Nature has had to bear 70 years of this unnatural tampering and has rejected it. European cedars are quick to burn and cannot handle the heat and climate of our region. In contrast, on the way to the Rameh village, Shaghur region and Maghar and Deir al-Asad, all of the lands are planted with olive trees, which have been at home here for over 1000 years".

Burned forests around the Eitanim hospital in the mountains eight kilometres west of Jerusalem, 18 August, 2021
Burned forests around the Etanim hospital in the mountains eight kilometres west of Jerusalem, 18 August, 2021 [AFP via Getty Images]

Umar al-Ghubari, a researcher and political educator on the Nakba and Right of Return, who also organises visits to the destroyed and depopulated Palestinian towns said: "During the Nakba, the area surrounding Lod down to Beersheba was ethnically cleansed in its entirety. All of the inhabitants who lived in the Palestinian villages in these areas were uprooted and expelled.

The fires have stimulated a newfound Palestinian interest in these villages because their ruins have been uncovered as well as the agricultural terraces – the terraces were a distinct feature of the Jerusalem mountains. Israelis claimed that these steps were signs of Jewish heritage from the biblical era, constructed during the Kingdom of Judah in the land of Canaan more than 2,000 years ago. This is a myth fabricated to enforce the Zionist narrative.

The way in which the land is divided indicates agricultural practices of the Ottoman period, and which were the product of Arab Palestinian fellaheen (agricultural labourers). The Israeli forestation drive violently usurped Arab Palestinian spaces and forcibly transformed them into European colonial ones.

"The JNF dealt with trees as though they were soldiers performing a duty for Zionism – helping it both to take over the land and to conceal the crimes of the Nakba"

The JNF dealt with trees as though they were soldiers performing a duty for Zionism – helping it both to take over the land and to conceal the crimes of the Nakba. The fires revealed once more the ruins of houses where massacres took place".

He adds: "When we travel to Jerusalem we see green mountains. Greenifying the land had a deceptive intent: it aimed to hide Palestinian history from the public domain and prevent it from entering our awareness.

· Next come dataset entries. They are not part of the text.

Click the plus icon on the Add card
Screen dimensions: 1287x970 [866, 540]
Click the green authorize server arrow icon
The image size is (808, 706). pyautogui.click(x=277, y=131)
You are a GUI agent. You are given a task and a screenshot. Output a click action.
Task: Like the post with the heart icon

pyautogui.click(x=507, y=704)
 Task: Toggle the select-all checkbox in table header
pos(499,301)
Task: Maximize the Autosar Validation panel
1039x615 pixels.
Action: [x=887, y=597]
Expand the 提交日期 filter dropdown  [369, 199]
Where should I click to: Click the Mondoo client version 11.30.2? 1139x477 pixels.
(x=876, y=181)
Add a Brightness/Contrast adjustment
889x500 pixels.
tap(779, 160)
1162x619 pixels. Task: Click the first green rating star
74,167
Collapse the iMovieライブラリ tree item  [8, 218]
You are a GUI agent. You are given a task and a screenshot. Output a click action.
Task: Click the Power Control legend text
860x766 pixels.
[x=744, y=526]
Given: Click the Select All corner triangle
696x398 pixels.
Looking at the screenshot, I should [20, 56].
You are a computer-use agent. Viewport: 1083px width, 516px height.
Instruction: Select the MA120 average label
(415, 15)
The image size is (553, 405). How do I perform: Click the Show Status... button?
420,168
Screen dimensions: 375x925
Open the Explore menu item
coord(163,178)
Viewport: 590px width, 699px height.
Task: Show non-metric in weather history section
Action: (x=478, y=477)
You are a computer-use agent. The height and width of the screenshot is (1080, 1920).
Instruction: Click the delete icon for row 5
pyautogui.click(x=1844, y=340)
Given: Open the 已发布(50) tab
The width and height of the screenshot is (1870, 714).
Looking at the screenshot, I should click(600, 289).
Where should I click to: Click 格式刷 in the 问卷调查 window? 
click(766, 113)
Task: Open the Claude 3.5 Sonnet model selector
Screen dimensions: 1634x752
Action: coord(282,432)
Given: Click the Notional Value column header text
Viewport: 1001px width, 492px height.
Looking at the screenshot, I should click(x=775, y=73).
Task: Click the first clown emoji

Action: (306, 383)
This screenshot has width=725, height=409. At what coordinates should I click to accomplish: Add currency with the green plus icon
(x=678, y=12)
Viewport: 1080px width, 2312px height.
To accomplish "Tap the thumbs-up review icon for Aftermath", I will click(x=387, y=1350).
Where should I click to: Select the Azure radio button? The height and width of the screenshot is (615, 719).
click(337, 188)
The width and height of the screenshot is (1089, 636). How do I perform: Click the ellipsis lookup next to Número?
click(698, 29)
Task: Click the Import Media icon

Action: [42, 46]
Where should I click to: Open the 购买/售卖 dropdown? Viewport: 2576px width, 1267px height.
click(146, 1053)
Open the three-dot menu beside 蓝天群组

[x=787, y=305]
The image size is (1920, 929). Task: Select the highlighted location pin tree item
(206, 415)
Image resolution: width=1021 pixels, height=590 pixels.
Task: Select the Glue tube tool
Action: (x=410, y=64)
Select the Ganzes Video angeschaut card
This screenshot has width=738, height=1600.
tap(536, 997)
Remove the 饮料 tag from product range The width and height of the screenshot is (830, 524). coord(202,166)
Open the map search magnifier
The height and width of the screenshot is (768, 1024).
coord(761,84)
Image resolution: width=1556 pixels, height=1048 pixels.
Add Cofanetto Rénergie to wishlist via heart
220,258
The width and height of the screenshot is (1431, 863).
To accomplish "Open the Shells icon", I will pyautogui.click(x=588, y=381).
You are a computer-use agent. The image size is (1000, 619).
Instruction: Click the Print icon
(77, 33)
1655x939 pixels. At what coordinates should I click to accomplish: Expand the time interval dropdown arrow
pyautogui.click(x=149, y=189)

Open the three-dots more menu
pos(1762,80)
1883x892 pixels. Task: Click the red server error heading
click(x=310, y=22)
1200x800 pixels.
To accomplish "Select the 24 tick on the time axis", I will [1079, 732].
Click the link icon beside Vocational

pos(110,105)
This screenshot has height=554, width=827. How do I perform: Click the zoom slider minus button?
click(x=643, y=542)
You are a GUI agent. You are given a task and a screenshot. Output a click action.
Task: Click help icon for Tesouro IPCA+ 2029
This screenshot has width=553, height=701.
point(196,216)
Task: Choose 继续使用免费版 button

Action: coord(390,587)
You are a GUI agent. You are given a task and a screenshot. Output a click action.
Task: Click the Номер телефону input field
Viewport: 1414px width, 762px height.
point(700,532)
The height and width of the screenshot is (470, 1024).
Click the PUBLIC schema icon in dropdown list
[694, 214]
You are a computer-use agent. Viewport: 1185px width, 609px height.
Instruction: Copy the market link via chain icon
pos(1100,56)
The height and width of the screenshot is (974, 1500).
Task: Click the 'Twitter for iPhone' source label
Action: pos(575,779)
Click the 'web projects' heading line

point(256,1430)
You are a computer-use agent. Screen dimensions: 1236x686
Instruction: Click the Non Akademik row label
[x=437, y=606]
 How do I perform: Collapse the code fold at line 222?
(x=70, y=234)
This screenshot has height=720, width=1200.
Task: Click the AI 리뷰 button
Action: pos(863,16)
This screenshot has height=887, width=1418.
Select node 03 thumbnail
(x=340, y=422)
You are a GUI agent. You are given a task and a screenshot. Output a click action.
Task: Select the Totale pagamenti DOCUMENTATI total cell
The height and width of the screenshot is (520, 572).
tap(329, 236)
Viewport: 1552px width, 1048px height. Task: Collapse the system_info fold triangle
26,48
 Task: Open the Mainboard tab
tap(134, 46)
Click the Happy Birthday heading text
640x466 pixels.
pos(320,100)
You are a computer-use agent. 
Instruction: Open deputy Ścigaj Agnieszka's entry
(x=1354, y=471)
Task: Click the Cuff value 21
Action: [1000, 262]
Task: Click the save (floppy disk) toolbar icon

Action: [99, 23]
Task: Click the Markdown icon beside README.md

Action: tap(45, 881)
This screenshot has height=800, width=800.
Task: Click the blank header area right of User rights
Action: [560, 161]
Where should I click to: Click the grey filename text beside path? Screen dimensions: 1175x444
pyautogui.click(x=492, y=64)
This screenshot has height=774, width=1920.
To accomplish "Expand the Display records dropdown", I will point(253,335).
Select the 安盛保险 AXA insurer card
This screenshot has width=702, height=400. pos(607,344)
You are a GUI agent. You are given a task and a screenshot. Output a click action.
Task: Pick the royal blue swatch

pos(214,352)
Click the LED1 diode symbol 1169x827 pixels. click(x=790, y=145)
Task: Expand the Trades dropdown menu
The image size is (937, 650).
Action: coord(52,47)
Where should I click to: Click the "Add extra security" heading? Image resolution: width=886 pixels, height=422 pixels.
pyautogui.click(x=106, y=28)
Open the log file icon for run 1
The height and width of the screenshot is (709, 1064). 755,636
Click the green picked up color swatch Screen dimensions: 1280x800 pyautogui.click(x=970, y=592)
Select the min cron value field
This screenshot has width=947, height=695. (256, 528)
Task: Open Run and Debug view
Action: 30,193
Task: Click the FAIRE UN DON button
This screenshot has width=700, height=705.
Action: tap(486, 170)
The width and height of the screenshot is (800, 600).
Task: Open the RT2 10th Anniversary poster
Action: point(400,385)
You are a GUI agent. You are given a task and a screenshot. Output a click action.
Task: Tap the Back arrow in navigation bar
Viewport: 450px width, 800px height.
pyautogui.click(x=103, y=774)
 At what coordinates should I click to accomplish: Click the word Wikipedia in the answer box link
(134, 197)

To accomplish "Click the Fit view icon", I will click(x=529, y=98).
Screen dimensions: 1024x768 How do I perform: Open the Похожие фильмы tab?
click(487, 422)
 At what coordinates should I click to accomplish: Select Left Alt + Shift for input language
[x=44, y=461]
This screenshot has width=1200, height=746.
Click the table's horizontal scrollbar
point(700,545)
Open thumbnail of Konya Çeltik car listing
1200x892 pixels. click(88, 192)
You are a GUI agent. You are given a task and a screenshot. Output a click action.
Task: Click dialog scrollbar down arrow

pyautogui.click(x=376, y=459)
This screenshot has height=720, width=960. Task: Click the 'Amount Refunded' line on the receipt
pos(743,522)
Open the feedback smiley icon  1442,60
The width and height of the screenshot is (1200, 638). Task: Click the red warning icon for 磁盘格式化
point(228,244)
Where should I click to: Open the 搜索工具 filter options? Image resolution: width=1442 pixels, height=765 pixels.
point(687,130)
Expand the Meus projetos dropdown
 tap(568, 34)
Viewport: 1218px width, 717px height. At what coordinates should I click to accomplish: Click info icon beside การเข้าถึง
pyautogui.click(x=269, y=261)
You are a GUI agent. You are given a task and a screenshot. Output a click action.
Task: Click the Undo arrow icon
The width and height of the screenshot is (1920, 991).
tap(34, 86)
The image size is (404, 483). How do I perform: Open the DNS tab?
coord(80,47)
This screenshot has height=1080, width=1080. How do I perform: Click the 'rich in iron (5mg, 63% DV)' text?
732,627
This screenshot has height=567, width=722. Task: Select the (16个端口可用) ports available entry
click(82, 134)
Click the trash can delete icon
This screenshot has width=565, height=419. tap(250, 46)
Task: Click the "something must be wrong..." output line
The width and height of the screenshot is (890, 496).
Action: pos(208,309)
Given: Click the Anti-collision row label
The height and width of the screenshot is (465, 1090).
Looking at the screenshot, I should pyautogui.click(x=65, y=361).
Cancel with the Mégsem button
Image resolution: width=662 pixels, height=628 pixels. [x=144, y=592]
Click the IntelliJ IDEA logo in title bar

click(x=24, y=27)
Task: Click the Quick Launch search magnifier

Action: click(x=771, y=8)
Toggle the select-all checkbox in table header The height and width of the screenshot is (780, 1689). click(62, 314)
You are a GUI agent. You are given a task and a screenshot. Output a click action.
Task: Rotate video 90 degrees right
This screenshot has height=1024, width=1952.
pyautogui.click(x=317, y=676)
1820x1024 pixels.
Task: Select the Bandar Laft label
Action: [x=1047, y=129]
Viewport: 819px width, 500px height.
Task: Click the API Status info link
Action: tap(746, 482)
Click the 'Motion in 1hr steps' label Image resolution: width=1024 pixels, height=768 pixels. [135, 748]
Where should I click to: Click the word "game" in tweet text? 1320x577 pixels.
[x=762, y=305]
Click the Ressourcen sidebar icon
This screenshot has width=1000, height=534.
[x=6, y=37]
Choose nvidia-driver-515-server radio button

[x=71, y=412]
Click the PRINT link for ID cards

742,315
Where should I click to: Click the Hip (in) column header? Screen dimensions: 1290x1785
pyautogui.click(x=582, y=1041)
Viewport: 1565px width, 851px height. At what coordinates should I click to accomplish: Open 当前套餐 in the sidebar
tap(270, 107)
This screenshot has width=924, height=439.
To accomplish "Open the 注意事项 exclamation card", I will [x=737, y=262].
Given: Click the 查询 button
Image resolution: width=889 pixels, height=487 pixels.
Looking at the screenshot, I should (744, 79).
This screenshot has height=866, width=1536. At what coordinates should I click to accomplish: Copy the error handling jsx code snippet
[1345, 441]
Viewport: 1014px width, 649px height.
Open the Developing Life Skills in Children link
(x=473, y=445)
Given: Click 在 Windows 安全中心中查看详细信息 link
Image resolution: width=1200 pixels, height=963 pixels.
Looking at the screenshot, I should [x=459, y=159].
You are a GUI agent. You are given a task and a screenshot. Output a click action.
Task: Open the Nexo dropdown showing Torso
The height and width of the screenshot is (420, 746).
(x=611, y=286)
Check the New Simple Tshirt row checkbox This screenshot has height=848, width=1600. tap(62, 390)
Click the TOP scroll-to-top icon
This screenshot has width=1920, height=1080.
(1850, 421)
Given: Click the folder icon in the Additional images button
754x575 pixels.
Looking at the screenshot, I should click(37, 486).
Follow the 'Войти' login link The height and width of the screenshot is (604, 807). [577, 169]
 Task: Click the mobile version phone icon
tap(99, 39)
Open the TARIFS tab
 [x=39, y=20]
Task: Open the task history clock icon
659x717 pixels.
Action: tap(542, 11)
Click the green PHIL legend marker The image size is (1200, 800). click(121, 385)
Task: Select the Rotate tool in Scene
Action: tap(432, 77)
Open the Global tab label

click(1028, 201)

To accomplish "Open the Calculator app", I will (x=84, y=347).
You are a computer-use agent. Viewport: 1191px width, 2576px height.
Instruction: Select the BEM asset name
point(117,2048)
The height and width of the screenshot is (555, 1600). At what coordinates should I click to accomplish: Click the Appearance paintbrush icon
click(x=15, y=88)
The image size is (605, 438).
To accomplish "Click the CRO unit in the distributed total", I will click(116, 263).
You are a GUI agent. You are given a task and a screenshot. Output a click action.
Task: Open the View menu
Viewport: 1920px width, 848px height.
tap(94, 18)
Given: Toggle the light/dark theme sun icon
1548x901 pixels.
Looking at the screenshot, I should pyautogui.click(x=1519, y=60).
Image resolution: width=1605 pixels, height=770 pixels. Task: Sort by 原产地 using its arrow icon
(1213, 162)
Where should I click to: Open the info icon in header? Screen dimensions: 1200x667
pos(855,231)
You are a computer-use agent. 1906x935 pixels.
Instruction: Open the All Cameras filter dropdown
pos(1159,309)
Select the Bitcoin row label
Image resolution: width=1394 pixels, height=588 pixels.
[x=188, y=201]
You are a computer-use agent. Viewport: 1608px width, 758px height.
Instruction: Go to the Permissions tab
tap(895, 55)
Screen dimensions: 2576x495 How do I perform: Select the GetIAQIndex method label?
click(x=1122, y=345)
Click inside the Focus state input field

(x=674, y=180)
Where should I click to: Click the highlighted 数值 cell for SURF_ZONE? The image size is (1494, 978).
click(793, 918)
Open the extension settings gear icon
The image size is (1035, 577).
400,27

The fire has helped us approach the truth and has peeled back a layer from the colonisation project. We should be grateful for this. Although fire is a destructive force, it can also be cleansing. Here it has reintroduced into our collective consciousness the Palestinian identity of the region - the ethnically cleansed regions of West Jerusalem and the countryside of Ramla and Lod to Beersheba, which are now covered in settlements.

It has helped us to make out the villages destroyed in 1948: Suba, today known as Kibuts Tsova; Saris, today Shoresh kibbutz; Bayt Umm al-Mis, today Ramat Raziel; Kasla, today Kisalon; Bayt Mahsir, today Beit Meir; Dayr 'Amr, today Etanim hospital; Sataf, today Ha Sataf; Khirbat al-Lawz, today Har Eitan; 'Ayn Karrim, today Ein Kerem; al-Jowra, today Ora; al-Walaja, today Aminadav; Khirbat Jabaa and Khirbat al-Umour, today Givaat Ye'arim and Ishwa, today known as 'Eshtaol".

Ghabari concludes: "All these buried villages were ethnically cleansed. Not one Palestinian family remains to bring these villages back to life. The JNF hid them with trees and forests. These village names have long been absent from the Palestinian consciousness. As for the original Palestinian farmers - they know the land and talk to it. They understand its nature and climate. Their relationship with the land is a world away from that of the colonisers, who have forced themselves on the region and violently abused its land".